For an affidavit of title, the factual statements focus on ownership, liens, and encumbrances. For an occupancy affidavit, they center on your intent to use the property as a primary residence and how quickly you’ll move in. For a lost note affidavit, the statements cover the terms of the missing note, the circumstances of the loss, the steps taken to locate it, and an indemnification promise. The common thread is that every factual statement must be based on the affiant’s personal knowledge, not secondhand information or assumptions.

How Notarization Works for Mortgage Affidavits

An affidavit without notarization is generally just a statement on paper. Notarization is what gives it legal force. But what the notary actually does is more limited than most people think. The notary confirms your identity, witnesses your signature, and administers an oath or affirmation. The notary does not verify that your statements are true, does not review the document for accuracy, and takes no responsibility for the content.

Mortgage affidavits typically require a specific type of notarization called a jurat, which is stricter than a simple acknowledgment. With an acknowledgment, you can sign the document beforehand and simply confirm to the notary that the signature is yours. A jurat requires you to sign in the notary’s physical presence and verbally swear or affirm that the contents are true. A silent nod doesn’t count. The notary then completes a certificate confirming the oath was administered and the document was signed before them.

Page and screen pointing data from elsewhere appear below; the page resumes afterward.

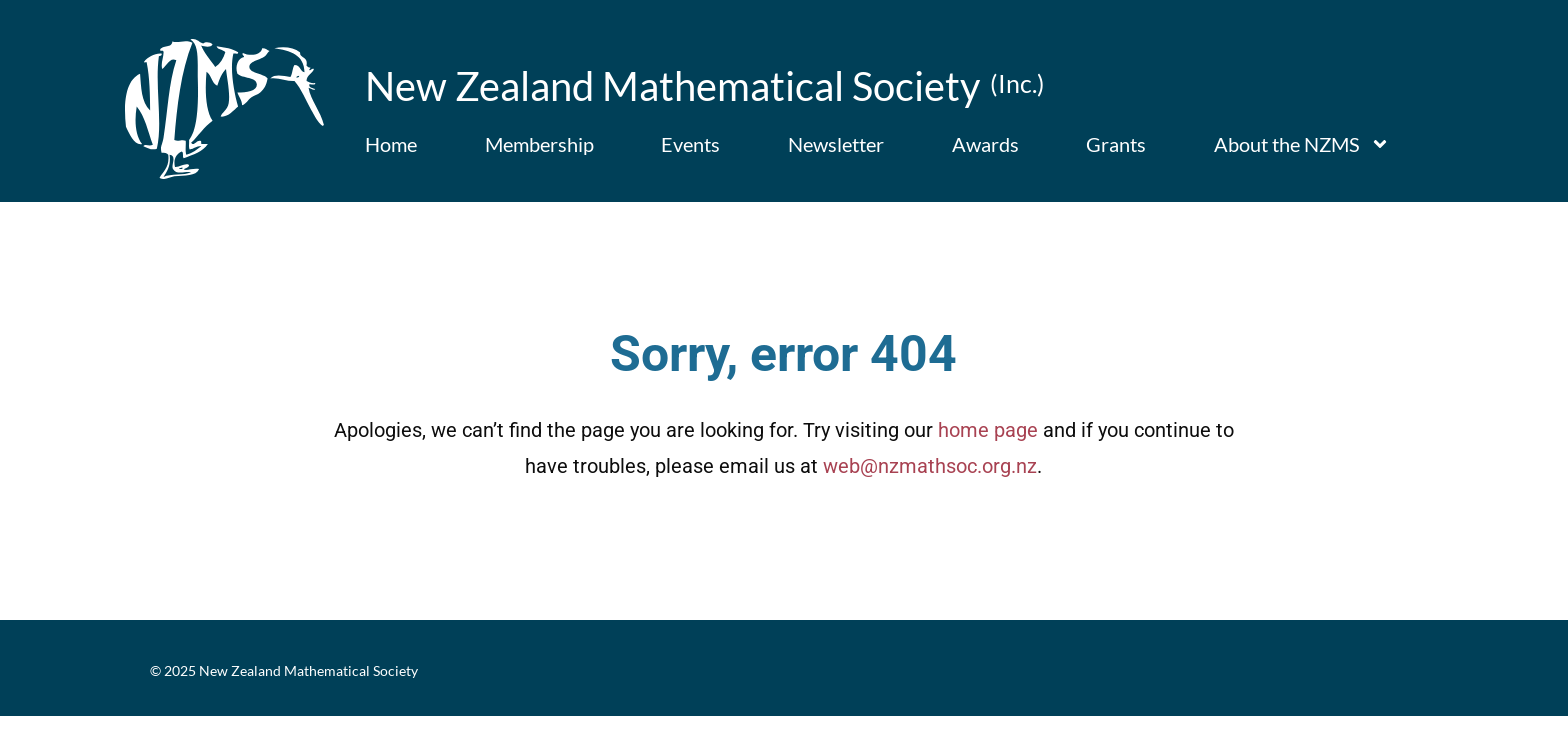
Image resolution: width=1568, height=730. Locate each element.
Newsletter (836, 144)
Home (391, 144)
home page (988, 451)
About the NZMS (1302, 144)
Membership (539, 144)
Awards (985, 144)
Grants (1116, 144)
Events (690, 144)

Most states now permit remote online notarization, where you appear before the notary via live video rather than in person. Whether your lender or title company accepts a remotely notarized affidavit depends on the transaction type and the parties involved, so check before assuming you can handle everything from your laptop.

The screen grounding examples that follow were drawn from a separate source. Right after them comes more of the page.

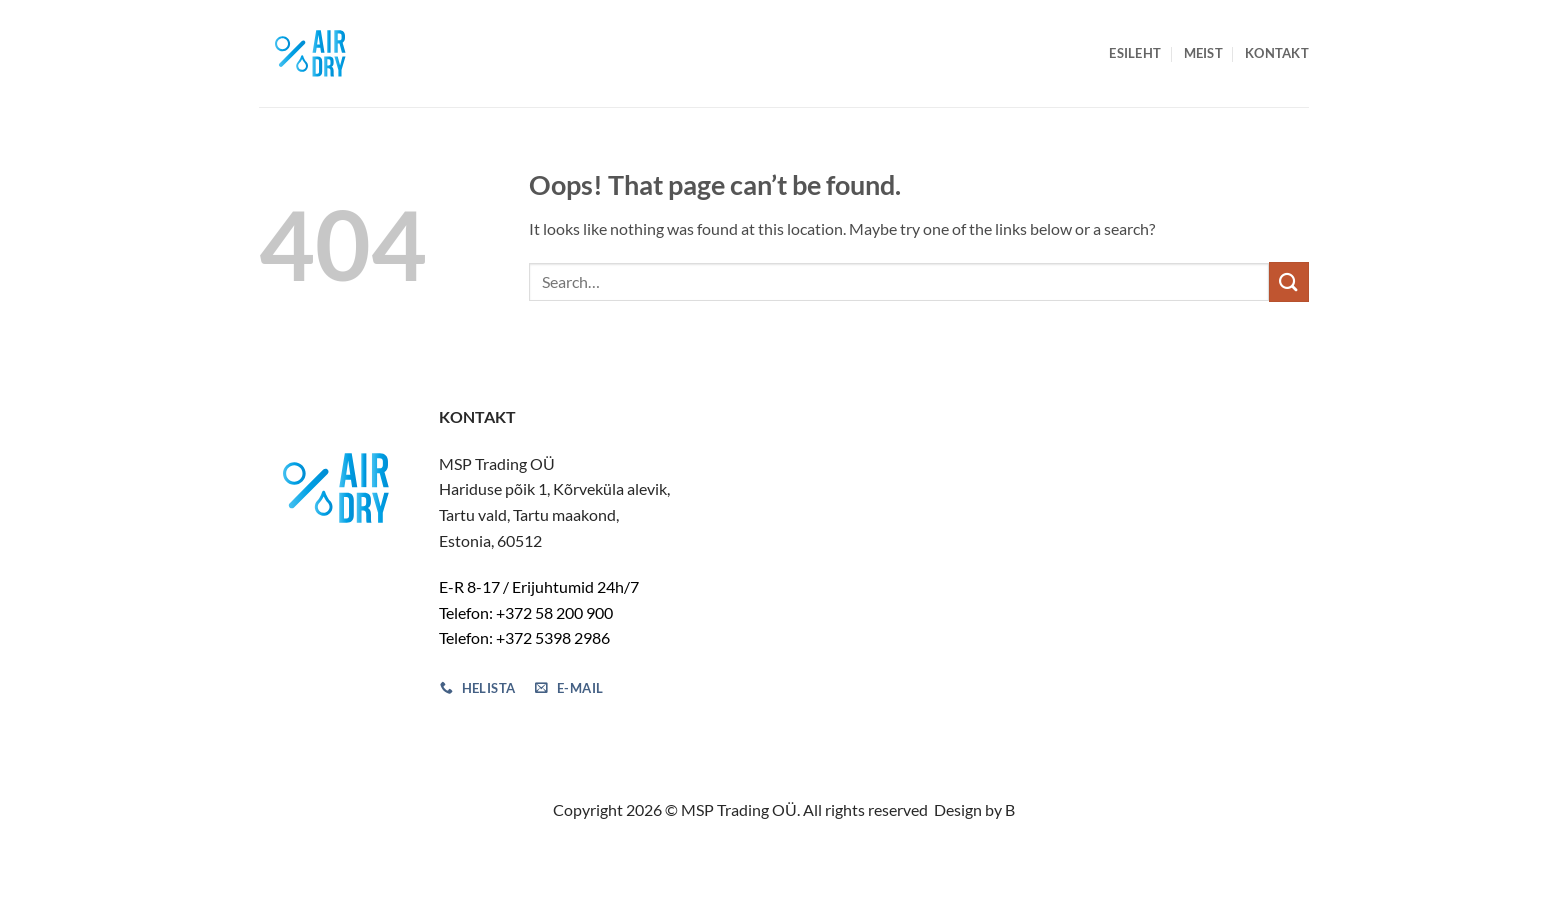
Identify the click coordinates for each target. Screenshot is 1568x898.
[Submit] (1289, 281)
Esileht (1135, 53)
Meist (1203, 53)
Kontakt (1277, 53)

Consequences of Making False Statements

This is where mortgage affidavits carry real teeth. Because the document is sworn under oath, a false statement isn’t just a breach of contract or a paperwork problem. It can be a federal crime.

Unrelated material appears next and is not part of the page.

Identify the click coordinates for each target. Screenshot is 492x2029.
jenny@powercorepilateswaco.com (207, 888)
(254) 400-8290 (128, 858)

Under federal law, knowingly making a false statement to influence the action of a federally insured financial institution, which covers virtually every mortgage lender in the country, is punishable by a fine of up to $1,000,000 and up to 30 years in prison.4Office of the Law Revision Counsel. 18 USC 1014 Loan and Credit Applications Generally For transactions involving HUD or FHA loans, additional statutes apply with their own penalties.5U.S. Department of Housing and Urban Development. Criminal Statutes Those maximum penalties are reserved for the most egregious cases, but even a single false statement on an occupancy affidavit can result in your lender calling the entire loan balance due immediately, demanding you repay tens or hundreds of thousands of dollars at once.

Occupancy fraud is the most common way borrowers get tripped up. Claiming a property as your primary residence when you actually plan to rent it out or use it as a second home might save you a fraction of a percentage point on your interest rate, but the savings are trivial compared to the risk. Lenders actively monitor for this after closing, and the consequences range from loan acceleration to criminal prosecution. The affidavit you signed at closing is the evidence they’ll use against you.

Recording Fees and Practical Costs

Not every mortgage affidavit needs to be recorded with the county, but those that affect the public record, like an affidavit correcting a title defect or a name affidavit clearing up a chain-of-title issue, typically do. Recording fees vary by jurisdiction and are usually charged per page or as a flat rate. Expect to pay anywhere from a few dollars to around $25 per page depending on your county. Your title company or closing attorney handles the recording as part of the closing process, and the fee is itemized on your closing disclosure.

Beyond recording fees, the main cost is the notarization itself, which in most states runs between $5 and $25 per signature. If you’re working with a title company or closing attorney, notarization is usually bundled into the closing costs rather than billed separately. The document itself doesn’t cost anything; your lender or title company provides the form.